Reproduce every one of the following lines word for word, without changing anything.

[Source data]
▬▬▬▬▬▬▬▬▬▬
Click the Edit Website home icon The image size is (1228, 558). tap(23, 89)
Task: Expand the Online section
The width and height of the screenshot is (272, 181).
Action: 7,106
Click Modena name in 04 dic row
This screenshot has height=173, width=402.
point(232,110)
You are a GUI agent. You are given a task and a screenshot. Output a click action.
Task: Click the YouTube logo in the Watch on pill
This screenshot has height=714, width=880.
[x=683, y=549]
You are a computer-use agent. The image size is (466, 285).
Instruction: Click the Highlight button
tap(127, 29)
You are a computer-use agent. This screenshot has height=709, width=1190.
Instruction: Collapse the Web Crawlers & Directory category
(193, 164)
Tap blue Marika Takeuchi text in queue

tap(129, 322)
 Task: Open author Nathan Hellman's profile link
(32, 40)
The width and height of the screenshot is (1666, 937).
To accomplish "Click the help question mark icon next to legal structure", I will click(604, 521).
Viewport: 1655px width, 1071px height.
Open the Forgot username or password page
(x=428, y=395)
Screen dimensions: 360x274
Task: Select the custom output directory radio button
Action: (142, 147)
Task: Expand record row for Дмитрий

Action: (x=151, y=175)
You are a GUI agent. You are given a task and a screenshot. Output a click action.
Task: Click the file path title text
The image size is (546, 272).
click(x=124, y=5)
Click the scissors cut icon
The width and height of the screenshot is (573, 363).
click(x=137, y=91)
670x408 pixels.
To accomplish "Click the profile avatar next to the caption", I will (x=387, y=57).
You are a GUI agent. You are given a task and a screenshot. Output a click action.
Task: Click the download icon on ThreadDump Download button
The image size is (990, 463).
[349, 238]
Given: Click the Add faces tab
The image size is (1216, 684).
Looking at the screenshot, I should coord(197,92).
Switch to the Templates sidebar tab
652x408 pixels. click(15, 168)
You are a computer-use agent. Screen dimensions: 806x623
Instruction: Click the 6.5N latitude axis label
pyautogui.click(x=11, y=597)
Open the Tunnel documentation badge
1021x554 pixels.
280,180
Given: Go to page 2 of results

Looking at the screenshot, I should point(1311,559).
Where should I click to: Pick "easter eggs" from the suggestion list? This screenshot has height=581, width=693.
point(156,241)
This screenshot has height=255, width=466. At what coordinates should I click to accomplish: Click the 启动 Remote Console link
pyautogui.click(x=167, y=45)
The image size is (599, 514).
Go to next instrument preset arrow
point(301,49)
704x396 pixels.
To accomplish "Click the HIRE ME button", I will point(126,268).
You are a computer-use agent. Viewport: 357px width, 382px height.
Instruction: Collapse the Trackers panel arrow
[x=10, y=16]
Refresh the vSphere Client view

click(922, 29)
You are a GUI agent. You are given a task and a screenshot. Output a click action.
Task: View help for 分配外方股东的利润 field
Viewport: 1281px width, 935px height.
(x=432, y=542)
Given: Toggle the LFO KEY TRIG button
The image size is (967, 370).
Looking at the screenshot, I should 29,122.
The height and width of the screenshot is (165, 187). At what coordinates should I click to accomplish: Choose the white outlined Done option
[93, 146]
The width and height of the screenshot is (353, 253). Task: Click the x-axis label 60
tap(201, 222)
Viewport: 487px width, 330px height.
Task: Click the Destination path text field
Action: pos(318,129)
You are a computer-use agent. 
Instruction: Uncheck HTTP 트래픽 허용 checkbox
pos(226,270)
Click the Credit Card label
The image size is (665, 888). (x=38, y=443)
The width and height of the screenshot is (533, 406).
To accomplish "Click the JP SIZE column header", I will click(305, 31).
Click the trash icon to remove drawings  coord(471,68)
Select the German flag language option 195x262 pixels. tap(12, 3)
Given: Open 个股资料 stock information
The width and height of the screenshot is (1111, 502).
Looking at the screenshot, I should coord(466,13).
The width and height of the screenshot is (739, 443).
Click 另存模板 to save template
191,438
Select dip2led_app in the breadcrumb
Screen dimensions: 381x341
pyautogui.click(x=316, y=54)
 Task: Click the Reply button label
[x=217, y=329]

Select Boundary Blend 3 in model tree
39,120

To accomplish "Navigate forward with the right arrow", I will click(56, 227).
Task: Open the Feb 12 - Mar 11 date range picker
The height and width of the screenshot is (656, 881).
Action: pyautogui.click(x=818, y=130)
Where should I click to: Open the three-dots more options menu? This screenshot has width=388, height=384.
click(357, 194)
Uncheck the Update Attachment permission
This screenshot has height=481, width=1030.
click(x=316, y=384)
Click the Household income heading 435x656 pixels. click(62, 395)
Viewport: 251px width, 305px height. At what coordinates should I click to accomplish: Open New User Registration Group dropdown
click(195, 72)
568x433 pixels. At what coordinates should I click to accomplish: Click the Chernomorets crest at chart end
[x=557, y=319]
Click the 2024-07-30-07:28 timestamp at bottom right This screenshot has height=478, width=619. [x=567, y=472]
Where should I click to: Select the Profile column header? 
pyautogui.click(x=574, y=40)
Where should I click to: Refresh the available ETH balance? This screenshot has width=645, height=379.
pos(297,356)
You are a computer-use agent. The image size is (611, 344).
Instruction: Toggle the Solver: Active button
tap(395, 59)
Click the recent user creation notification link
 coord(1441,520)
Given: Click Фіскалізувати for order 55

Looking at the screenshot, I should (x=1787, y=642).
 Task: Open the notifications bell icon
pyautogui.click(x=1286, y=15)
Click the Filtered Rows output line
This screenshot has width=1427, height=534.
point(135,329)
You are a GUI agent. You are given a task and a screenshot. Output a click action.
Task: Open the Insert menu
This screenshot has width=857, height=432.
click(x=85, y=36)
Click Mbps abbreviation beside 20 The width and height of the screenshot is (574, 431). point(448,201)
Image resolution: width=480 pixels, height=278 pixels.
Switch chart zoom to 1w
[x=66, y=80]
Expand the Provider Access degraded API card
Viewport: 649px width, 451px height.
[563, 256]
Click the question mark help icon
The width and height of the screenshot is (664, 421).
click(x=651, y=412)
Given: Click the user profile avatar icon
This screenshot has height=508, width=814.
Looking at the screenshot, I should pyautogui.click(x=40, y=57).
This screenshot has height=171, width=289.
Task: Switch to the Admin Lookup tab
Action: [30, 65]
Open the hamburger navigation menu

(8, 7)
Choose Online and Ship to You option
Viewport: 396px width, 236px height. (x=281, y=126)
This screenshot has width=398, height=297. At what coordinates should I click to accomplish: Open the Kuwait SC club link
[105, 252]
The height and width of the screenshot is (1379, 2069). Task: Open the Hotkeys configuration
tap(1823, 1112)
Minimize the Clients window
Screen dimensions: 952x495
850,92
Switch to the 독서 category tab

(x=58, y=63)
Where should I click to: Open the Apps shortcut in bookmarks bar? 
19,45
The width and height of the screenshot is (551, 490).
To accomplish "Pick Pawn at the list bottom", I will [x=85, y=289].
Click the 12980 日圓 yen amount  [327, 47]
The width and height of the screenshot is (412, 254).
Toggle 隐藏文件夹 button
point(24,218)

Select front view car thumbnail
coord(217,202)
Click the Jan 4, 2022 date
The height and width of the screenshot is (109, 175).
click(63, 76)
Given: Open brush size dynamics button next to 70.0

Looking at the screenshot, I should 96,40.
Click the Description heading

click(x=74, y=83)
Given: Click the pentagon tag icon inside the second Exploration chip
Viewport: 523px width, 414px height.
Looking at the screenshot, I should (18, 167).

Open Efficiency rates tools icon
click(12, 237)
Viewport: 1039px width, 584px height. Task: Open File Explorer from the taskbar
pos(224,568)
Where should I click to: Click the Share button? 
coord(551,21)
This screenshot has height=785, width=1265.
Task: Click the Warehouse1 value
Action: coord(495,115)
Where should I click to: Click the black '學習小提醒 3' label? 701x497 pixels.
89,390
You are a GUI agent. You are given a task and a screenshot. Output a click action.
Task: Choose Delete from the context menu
▬▬▬▬▬▬▬▬▬▬
OUTPUT BELOW
Click the Edit Website home icon The image size is (1228, 558). tap(23, 89)
Task: Expand the Online section
The width and height of the screenshot is (272, 181).
Action: 7,106
Click Modena name in 04 dic row
This screenshot has height=173, width=402.
point(232,110)
You are a GUI agent. You are given a task and a screenshot. Output a click action.
Task: Click the YouTube logo in the Watch on pill
This screenshot has height=714, width=880.
[x=683, y=549]
You are a computer-use agent. The image size is (466, 285).
Instruction: Click the Highlight button
tap(127, 29)
You are a computer-use agent. This screenshot has height=709, width=1190.
Instruction: Collapse the Web Crawlers & Directory category
(193, 164)
Tap blue Marika Takeuchi text in queue

tap(129, 322)
 Task: Open author Nathan Hellman's profile link
(32, 40)
The width and height of the screenshot is (1666, 937).
To accomplish "Click the help question mark icon next to legal structure", I will click(604, 521).
Viewport: 1655px width, 1071px height.
Open the Forgot username or password page
(x=428, y=395)
Screen dimensions: 360x274
Task: Select the custom output directory radio button
Action: (142, 147)
Task: Expand record row for Дмитрий

Action: (x=151, y=175)
You are a GUI agent. You are given a task and a screenshot. Output a click action.
Task: Click the file path title text
The image size is (546, 272).
click(x=124, y=5)
Click the scissors cut icon
The width and height of the screenshot is (573, 363).
click(x=137, y=91)
670x408 pixels.
To accomplish "Click the profile avatar next to the caption", I will (x=387, y=57).
You are a GUI agent. You are given a task and a screenshot. Output a click action.
Task: Click the download icon on ThreadDump Download button
The image size is (990, 463).
[349, 238]
Given: Click the Add faces tab
The image size is (1216, 684).
Looking at the screenshot, I should coord(197,92).
Switch to the Templates sidebar tab
652x408 pixels. click(15, 168)
You are a computer-use agent. Screen dimensions: 806x623
Instruction: Click the 6.5N latitude axis label
pyautogui.click(x=11, y=597)
Open the Tunnel documentation badge
1021x554 pixels.
280,180
Given: Go to page 2 of results

Looking at the screenshot, I should point(1311,559).
Where should I click to: Pick "easter eggs" from the suggestion list? This screenshot has height=581, width=693.
point(156,241)
This screenshot has height=255, width=466. At what coordinates should I click to accomplish: Click the 启动 Remote Console link
pyautogui.click(x=167, y=45)
The image size is (599, 514).
Go to next instrument preset arrow
point(301,49)
704x396 pixels.
To accomplish "Click the HIRE ME button", I will point(126,268).
You are a computer-use agent. Viewport: 357px width, 382px height.
Instruction: Collapse the Trackers panel arrow
[x=10, y=16]
Refresh the vSphere Client view

click(922, 29)
You are a GUI agent. You are given a task and a screenshot. Output a click action.
Task: View help for 分配外方股东的利润 field
Viewport: 1281px width, 935px height.
(x=432, y=542)
Given: Toggle the LFO KEY TRIG button
The image size is (967, 370).
Looking at the screenshot, I should 29,122.
The height and width of the screenshot is (165, 187). At what coordinates should I click to accomplish: Choose the white outlined Done option
[93, 146]
The width and height of the screenshot is (353, 253). Task: Click the x-axis label 60
tap(201, 222)
Viewport: 487px width, 330px height.
Task: Click the Destination path text field
Action: pos(318,129)
You are a computer-use agent. 
Instruction: Uncheck HTTP 트래픽 허용 checkbox
pos(226,270)
Click the Credit Card label
The image size is (665, 888). (x=38, y=443)
The width and height of the screenshot is (533, 406).
To accomplish "Click the JP SIZE column header", I will click(305, 31).
Click the trash icon to remove drawings  coord(471,68)
Select the German flag language option 195x262 pixels. tap(12, 3)
Given: Open 个股资料 stock information
The width and height of the screenshot is (1111, 502).
Looking at the screenshot, I should coord(466,13).
The width and height of the screenshot is (739, 443).
Click 另存模板 to save template
191,438
Select dip2led_app in the breadcrumb
Screen dimensions: 381x341
pyautogui.click(x=316, y=54)
 Task: Click the Reply button label
[x=217, y=329]

Select Boundary Blend 3 in model tree
39,120

To accomplish "Navigate forward with the right arrow", I will click(56, 227).
Task: Open the Feb 12 - Mar 11 date range picker
The height and width of the screenshot is (656, 881).
Action: pyautogui.click(x=818, y=130)
Where should I click to: Open the three-dots more options menu? This screenshot has width=388, height=384.
click(357, 194)
Uncheck the Update Attachment permission
This screenshot has height=481, width=1030.
click(x=316, y=384)
Click the Household income heading 435x656 pixels. click(62, 395)
Viewport: 251px width, 305px height. At what coordinates should I click to accomplish: Open New User Registration Group dropdown
click(195, 72)
568x433 pixels. At what coordinates should I click to accomplish: Click the Chernomorets crest at chart end
[x=557, y=319]
Click the 2024-07-30-07:28 timestamp at bottom right This screenshot has height=478, width=619. [x=567, y=472]
Where should I click to: Select the Profile column header? 
pyautogui.click(x=574, y=40)
Where should I click to: Refresh the available ETH balance? This screenshot has width=645, height=379.
pos(297,356)
You are a computer-use agent. The image size is (611, 344).
Instruction: Toggle the Solver: Active button
tap(395, 59)
Click the recent user creation notification link
 coord(1441,520)
Given: Click Фіскалізувати for order 55

Looking at the screenshot, I should (x=1787, y=642).
 Task: Open the notifications bell icon
pyautogui.click(x=1286, y=15)
Click the Filtered Rows output line
This screenshot has width=1427, height=534.
point(135,329)
You are a GUI agent. You are given a task and a screenshot. Output a click action.
Task: Open the Insert menu
This screenshot has width=857, height=432.
click(x=85, y=36)
Click Mbps abbreviation beside 20 The width and height of the screenshot is (574, 431). point(448,201)
Image resolution: width=480 pixels, height=278 pixels.
Switch chart zoom to 1w
[x=66, y=80]
Expand the Provider Access degraded API card
Viewport: 649px width, 451px height.
[563, 256]
Click the question mark help icon
The width and height of the screenshot is (664, 421).
click(x=651, y=412)
Given: Click the user profile avatar icon
This screenshot has height=508, width=814.
Looking at the screenshot, I should pyautogui.click(x=40, y=57).
This screenshot has height=171, width=289.
Task: Switch to the Admin Lookup tab
Action: [30, 65]
Open the hamburger navigation menu

(8, 7)
Choose Online and Ship to You option
Viewport: 396px width, 236px height. (x=281, y=126)
This screenshot has width=398, height=297. At what coordinates should I click to accomplish: Open the Kuwait SC club link
[105, 252]
The height and width of the screenshot is (1379, 2069). Task: Open the Hotkeys configuration
tap(1823, 1112)
Minimize the Clients window
Screen dimensions: 952x495
850,92
Switch to the 독서 category tab

(x=58, y=63)
Where should I click to: Open the Apps shortcut in bookmarks bar? 
19,45
The width and height of the screenshot is (551, 490).
To accomplish "Pick Pawn at the list bottom", I will [x=85, y=289].
Click the 12980 日圓 yen amount  [327, 47]
The width and height of the screenshot is (412, 254).
Toggle 隐藏文件夹 button
point(24,218)

Select front view car thumbnail
coord(217,202)
Click the Jan 4, 2022 date
The height and width of the screenshot is (109, 175).
click(63, 76)
Given: Open brush size dynamics button next to 70.0

Looking at the screenshot, I should 96,40.
Click the Description heading

click(x=74, y=83)
Given: Click the pentagon tag icon inside the second Exploration chip
Viewport: 523px width, 414px height.
Looking at the screenshot, I should (18, 167).

Open Efficiency rates tools icon
click(12, 237)
Viewport: 1039px width, 584px height. Task: Open File Explorer from the taskbar
pos(224,568)
Where should I click to: Click the Share button? 
coord(551,21)
This screenshot has height=785, width=1265.
Task: Click the Warehouse1 value
Action: coord(495,115)
Where should I click to: Click the black '學習小提醒 3' label? 701x497 pixels.
89,390
You are a GUI agent. You are given a task and a screenshot. Output a click action.
Task: Choose Delete from the context menu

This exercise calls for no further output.